Task to complete:
Retype the whole listing below precisely.
### Supplied information
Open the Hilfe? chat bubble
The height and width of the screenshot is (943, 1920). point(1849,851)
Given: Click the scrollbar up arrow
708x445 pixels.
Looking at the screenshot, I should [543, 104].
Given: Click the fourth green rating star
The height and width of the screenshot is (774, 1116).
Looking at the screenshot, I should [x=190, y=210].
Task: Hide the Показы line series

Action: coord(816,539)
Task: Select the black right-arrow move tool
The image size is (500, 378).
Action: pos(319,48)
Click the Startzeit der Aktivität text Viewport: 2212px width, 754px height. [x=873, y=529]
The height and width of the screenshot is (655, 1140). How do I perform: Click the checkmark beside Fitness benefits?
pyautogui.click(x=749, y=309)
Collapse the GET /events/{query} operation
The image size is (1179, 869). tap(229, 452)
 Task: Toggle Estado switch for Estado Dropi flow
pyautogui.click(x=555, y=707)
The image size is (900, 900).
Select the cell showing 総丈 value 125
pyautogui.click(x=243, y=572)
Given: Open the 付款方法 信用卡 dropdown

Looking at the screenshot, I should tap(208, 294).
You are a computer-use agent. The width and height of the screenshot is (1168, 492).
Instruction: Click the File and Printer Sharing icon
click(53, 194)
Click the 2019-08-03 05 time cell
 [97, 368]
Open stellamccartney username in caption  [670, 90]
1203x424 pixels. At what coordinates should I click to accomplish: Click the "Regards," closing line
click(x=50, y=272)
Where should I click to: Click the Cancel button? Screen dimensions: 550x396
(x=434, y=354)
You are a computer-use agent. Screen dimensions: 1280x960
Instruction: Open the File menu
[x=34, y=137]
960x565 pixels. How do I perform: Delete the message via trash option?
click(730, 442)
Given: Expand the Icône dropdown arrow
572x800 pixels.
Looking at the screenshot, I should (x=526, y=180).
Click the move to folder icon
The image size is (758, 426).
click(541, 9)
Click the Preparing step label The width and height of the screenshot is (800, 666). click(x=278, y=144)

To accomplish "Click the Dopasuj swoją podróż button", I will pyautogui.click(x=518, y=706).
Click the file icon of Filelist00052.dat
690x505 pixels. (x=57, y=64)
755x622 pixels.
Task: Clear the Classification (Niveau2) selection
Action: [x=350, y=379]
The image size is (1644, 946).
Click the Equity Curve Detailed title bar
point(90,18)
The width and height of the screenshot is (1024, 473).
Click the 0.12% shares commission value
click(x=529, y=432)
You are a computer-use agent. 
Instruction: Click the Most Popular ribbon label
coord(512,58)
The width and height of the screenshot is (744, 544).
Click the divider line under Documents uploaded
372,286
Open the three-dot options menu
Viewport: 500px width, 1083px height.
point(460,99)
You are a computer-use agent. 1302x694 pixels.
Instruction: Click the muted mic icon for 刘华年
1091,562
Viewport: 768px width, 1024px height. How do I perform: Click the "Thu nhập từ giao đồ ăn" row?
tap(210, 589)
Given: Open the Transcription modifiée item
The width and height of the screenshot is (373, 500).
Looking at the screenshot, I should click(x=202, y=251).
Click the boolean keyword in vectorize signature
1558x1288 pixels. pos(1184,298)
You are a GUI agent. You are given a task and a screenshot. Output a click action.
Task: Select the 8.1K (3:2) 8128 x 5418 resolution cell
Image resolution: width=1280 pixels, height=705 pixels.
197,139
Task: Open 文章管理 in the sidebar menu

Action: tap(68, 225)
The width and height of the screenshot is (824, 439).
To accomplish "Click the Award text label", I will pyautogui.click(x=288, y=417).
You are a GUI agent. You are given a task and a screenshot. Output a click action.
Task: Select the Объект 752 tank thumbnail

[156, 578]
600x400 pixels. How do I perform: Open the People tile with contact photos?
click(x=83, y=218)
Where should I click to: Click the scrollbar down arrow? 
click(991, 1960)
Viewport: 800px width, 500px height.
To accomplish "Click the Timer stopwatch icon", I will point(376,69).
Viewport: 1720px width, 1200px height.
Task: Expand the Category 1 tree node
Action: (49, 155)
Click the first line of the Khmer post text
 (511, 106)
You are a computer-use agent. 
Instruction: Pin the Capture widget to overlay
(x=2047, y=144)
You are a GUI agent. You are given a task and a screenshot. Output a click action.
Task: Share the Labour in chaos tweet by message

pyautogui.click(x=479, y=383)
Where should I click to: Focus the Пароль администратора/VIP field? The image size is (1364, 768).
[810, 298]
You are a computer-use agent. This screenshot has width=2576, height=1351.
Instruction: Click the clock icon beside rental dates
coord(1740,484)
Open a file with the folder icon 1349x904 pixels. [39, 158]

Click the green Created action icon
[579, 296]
######
Answer section:
Open the Hilfe? chat bubble
The height and width of the screenshot is (943, 1920). point(1849,851)
Given: Click the scrollbar up arrow
708x445 pixels.
Looking at the screenshot, I should [543, 104].
Given: Click the fourth green rating star
The height and width of the screenshot is (774, 1116).
Looking at the screenshot, I should [x=190, y=210].
Task: Hide the Показы line series

Action: coord(816,539)
Task: Select the black right-arrow move tool
The image size is (500, 378).
Action: pos(319,48)
Click the Startzeit der Aktivität text Viewport: 2212px width, 754px height. [x=873, y=529]
The height and width of the screenshot is (655, 1140). How do I perform: Click the checkmark beside Fitness benefits?
pyautogui.click(x=749, y=309)
Collapse the GET /events/{query} operation
The image size is (1179, 869). tap(229, 452)
 Task: Toggle Estado switch for Estado Dropi flow
pyautogui.click(x=555, y=707)
The image size is (900, 900).
Select the cell showing 総丈 value 125
pyautogui.click(x=243, y=572)
Given: Open the 付款方法 信用卡 dropdown

Looking at the screenshot, I should tap(208, 294).
You are a computer-use agent. The width and height of the screenshot is (1168, 492).
Instruction: Click the File and Printer Sharing icon
click(53, 194)
Click the 2019-08-03 05 time cell
 [97, 368]
Open stellamccartney username in caption  [670, 90]
1203x424 pixels. At what coordinates should I click to accomplish: Click the "Regards," closing line
click(x=50, y=272)
Where should I click to: Click the Cancel button? Screen dimensions: 550x396
(x=434, y=354)
You are a computer-use agent. Screen dimensions: 1280x960
Instruction: Open the File menu
[x=34, y=137]
960x565 pixels. How do I perform: Delete the message via trash option?
click(730, 442)
Given: Expand the Icône dropdown arrow
572x800 pixels.
Looking at the screenshot, I should (x=526, y=180).
Click the move to folder icon
The image size is (758, 426).
click(541, 9)
Click the Preparing step label The width and height of the screenshot is (800, 666). click(x=278, y=144)

To accomplish "Click the Dopasuj swoją podróż button", I will pyautogui.click(x=518, y=706).
Click the file icon of Filelist00052.dat
690x505 pixels. (x=57, y=64)
755x622 pixels.
Task: Clear the Classification (Niveau2) selection
Action: [x=350, y=379]
The image size is (1644, 946).
Click the Equity Curve Detailed title bar
point(90,18)
The width and height of the screenshot is (1024, 473).
Click the 0.12% shares commission value
click(x=529, y=432)
You are a computer-use agent. 
Instruction: Click the Most Popular ribbon label
coord(512,58)
The width and height of the screenshot is (744, 544).
Click the divider line under Documents uploaded
372,286
Open the three-dot options menu
Viewport: 500px width, 1083px height.
point(460,99)
You are a computer-use agent. 1302x694 pixels.
Instruction: Click the muted mic icon for 刘华年
1091,562
Viewport: 768px width, 1024px height. How do I perform: Click the "Thu nhập từ giao đồ ăn" row?
tap(210, 589)
Given: Open the Transcription modifiée item
The width and height of the screenshot is (373, 500).
Looking at the screenshot, I should click(x=202, y=251).
Click the boolean keyword in vectorize signature
1558x1288 pixels. pos(1184,298)
You are a GUI agent. You are given a task and a screenshot. Output a click action.
Task: Select the 8.1K (3:2) 8128 x 5418 resolution cell
Image resolution: width=1280 pixels, height=705 pixels.
197,139
Task: Open 文章管理 in the sidebar menu

Action: tap(68, 225)
The width and height of the screenshot is (824, 439).
To accomplish "Click the Award text label", I will pyautogui.click(x=288, y=417).
You are a GUI agent. You are given a task and a screenshot. Output a click action.
Task: Select the Объект 752 tank thumbnail

[156, 578]
600x400 pixels. How do I perform: Open the People tile with contact photos?
click(x=83, y=218)
Where should I click to: Click the scrollbar down arrow? 
click(991, 1960)
Viewport: 800px width, 500px height.
To accomplish "Click the Timer stopwatch icon", I will point(376,69).
Viewport: 1720px width, 1200px height.
Task: Expand the Category 1 tree node
Action: (49, 155)
Click the first line of the Khmer post text
 (511, 106)
You are a computer-use agent. 
Instruction: Pin the Capture widget to overlay
(x=2047, y=144)
You are a GUI agent. You are given a task and a screenshot. Output a click action.
Task: Share the Labour in chaos tweet by message

pyautogui.click(x=479, y=383)
Where should I click to: Focus the Пароль администратора/VIP field? The image size is (1364, 768).
[810, 298]
You are a computer-use agent. This screenshot has width=2576, height=1351.
Instruction: Click the clock icon beside rental dates
coord(1740,484)
Open a file with the folder icon 1349x904 pixels. [39, 158]

Click the green Created action icon
[579, 296]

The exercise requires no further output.